● **Available records**:
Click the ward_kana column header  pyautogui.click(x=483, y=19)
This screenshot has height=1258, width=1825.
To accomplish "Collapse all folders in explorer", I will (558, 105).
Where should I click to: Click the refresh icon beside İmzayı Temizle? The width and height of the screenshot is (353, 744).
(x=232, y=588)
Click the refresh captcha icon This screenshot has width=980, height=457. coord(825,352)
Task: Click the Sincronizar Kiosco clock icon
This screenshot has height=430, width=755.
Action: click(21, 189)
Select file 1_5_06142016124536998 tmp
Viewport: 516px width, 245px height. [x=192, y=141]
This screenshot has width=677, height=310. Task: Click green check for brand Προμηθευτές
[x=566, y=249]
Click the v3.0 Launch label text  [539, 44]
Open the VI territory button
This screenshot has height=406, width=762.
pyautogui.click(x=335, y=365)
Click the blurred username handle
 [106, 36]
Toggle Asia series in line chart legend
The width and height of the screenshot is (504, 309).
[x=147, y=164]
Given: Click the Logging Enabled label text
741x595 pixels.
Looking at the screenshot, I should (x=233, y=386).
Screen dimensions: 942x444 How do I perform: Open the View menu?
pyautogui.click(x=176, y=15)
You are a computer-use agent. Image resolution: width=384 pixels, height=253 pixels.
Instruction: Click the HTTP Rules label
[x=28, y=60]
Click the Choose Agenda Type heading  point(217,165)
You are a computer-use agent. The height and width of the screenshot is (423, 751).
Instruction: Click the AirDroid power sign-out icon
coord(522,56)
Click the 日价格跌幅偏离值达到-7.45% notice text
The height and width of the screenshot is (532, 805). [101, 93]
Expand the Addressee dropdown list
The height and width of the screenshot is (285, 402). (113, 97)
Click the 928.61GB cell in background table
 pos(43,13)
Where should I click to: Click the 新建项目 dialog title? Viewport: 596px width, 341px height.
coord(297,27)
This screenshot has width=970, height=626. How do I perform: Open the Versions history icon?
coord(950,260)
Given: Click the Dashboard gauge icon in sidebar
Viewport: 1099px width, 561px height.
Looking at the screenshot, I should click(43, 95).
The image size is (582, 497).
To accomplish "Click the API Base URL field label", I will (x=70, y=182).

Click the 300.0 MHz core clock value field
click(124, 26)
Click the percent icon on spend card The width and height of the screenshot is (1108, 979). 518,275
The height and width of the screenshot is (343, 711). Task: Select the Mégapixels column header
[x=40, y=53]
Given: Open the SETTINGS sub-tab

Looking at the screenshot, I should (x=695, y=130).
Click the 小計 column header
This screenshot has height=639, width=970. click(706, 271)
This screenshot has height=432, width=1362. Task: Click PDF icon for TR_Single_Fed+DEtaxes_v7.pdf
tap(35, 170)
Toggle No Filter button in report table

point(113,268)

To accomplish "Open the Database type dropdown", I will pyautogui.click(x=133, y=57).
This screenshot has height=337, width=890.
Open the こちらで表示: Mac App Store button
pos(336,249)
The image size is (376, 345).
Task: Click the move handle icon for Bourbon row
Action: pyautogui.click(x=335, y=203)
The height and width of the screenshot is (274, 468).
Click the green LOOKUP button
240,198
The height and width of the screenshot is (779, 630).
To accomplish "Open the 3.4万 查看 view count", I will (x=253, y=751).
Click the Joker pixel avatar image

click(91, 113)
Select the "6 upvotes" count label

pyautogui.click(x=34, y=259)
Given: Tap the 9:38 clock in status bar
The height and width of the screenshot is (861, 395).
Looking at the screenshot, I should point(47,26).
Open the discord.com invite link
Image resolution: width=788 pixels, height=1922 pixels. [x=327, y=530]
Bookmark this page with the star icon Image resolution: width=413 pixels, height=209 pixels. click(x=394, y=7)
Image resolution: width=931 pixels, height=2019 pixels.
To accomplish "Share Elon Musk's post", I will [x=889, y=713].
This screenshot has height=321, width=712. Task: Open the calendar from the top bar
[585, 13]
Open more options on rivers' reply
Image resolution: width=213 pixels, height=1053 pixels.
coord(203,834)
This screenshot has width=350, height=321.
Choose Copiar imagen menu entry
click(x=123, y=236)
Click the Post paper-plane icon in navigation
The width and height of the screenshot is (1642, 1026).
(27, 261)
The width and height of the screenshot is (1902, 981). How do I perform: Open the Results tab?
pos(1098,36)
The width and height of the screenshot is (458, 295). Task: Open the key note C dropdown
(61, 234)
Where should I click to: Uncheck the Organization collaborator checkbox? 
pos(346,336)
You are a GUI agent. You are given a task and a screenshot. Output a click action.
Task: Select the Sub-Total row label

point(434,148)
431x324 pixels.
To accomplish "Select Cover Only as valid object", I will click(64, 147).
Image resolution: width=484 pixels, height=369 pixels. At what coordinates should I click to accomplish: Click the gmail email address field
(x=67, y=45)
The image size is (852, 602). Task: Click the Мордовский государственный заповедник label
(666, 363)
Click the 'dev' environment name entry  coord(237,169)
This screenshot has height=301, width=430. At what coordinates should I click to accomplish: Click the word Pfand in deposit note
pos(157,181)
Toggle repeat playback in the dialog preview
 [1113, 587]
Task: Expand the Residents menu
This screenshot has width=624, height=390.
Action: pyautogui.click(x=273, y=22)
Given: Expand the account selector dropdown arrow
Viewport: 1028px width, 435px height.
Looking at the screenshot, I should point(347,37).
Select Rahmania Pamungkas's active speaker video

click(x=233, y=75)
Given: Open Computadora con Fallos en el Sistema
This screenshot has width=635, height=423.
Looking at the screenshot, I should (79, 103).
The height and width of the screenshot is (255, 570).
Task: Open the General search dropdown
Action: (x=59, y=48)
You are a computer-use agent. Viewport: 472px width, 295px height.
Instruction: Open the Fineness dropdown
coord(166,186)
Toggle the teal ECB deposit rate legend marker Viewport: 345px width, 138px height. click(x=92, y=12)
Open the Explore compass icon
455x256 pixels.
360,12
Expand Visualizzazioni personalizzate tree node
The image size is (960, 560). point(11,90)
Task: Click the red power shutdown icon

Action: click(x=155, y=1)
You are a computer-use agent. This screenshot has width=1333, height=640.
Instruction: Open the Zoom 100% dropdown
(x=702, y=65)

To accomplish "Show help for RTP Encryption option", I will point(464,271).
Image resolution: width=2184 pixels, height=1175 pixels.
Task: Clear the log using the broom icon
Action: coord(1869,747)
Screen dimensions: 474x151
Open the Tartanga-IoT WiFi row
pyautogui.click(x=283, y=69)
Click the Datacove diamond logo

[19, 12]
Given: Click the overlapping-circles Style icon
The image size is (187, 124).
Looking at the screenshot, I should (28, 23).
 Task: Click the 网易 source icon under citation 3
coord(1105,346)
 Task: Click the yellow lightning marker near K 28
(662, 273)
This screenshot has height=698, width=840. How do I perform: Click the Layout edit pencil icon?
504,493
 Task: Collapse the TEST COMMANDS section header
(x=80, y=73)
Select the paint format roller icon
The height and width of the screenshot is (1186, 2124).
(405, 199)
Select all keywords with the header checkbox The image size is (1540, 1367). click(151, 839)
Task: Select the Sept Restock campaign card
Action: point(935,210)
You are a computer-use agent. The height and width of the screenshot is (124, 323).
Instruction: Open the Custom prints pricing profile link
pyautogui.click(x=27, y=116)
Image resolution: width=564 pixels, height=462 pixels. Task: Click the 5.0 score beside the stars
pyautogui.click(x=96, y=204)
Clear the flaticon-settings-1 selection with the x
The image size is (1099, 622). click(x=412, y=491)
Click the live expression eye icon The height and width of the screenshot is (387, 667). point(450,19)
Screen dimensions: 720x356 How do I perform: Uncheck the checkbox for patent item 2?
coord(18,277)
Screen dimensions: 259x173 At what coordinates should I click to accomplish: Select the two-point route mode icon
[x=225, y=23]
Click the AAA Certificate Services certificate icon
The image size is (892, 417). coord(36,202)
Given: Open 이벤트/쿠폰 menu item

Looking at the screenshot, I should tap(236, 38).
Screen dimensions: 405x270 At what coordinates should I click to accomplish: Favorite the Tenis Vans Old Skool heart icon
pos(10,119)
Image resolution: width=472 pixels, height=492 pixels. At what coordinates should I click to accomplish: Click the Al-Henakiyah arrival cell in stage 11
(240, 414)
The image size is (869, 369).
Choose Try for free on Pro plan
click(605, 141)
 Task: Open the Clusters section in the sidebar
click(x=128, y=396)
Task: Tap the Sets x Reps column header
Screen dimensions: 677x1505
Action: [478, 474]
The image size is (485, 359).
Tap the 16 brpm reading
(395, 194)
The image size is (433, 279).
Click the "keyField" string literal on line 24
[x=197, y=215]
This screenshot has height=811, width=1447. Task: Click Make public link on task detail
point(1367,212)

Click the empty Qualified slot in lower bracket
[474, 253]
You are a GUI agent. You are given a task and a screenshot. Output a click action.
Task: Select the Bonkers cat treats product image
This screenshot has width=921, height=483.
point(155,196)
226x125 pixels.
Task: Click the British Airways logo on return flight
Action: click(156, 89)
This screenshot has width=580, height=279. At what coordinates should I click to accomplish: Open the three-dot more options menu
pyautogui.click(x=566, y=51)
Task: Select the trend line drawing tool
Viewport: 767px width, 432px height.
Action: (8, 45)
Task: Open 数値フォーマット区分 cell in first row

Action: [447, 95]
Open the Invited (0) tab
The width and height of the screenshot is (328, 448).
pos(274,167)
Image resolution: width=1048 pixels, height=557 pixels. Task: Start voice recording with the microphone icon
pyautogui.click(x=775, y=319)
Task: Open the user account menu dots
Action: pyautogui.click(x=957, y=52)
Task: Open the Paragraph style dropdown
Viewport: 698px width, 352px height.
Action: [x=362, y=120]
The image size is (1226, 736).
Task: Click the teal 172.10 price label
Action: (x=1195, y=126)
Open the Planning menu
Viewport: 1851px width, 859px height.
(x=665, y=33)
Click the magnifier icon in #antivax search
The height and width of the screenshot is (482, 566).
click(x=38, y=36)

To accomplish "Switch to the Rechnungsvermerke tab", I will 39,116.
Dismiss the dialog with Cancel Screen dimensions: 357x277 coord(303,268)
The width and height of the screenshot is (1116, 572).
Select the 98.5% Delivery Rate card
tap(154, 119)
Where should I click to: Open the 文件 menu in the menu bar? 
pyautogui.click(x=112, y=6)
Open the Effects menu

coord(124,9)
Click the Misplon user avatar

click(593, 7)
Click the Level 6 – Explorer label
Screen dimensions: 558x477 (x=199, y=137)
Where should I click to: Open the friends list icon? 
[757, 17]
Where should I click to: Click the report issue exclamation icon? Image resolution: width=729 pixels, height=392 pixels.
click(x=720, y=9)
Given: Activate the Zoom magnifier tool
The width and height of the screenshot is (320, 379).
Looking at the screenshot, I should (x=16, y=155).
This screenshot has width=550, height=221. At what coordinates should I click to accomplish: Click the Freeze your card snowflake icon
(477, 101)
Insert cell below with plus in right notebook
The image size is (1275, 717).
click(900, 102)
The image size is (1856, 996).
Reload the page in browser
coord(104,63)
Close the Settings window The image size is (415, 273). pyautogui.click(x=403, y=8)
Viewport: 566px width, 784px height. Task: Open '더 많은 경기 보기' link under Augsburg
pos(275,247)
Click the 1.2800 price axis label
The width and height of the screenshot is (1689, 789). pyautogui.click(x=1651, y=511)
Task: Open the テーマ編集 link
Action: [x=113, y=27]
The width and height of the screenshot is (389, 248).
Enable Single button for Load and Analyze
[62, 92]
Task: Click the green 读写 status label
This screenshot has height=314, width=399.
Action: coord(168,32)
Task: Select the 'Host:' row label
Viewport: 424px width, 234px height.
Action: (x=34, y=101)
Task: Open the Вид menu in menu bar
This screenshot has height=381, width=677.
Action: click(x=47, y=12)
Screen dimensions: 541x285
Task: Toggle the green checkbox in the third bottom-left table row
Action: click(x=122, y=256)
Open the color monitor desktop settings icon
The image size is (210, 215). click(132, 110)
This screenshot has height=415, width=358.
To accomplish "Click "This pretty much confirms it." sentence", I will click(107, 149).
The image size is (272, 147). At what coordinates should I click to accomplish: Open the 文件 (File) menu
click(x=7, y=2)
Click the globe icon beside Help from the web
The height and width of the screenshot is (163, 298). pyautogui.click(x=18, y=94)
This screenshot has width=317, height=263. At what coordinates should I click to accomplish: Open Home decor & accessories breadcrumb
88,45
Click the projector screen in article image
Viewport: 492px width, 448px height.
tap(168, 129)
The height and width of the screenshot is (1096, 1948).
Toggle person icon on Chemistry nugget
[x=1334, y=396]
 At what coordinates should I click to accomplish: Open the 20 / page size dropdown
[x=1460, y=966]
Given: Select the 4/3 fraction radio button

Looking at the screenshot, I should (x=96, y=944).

● **Task statement**: Please express everything from the start of the records above down to the line containing "Click the refresh captcha", both ends included, as a JSON list of strings with one string per line and no blank lines.

● **The result**:
[
  "Click the ward_kana column header  pyautogui.click(x=483, y=19)",
  "This screenshot has height=1258, width=1825.",
  "To accomplish \"Collapse all folders in explorer\", I will (558, 105).",
  "Where should I click to: Click the refresh icon beside İmzayı Temizle? The width and height of the screenshot is (353, 744).",
  "(x=232, y=588)",
  "Click the refresh captcha icon This screenshot has width=980, height=457. coord(825,352)"
]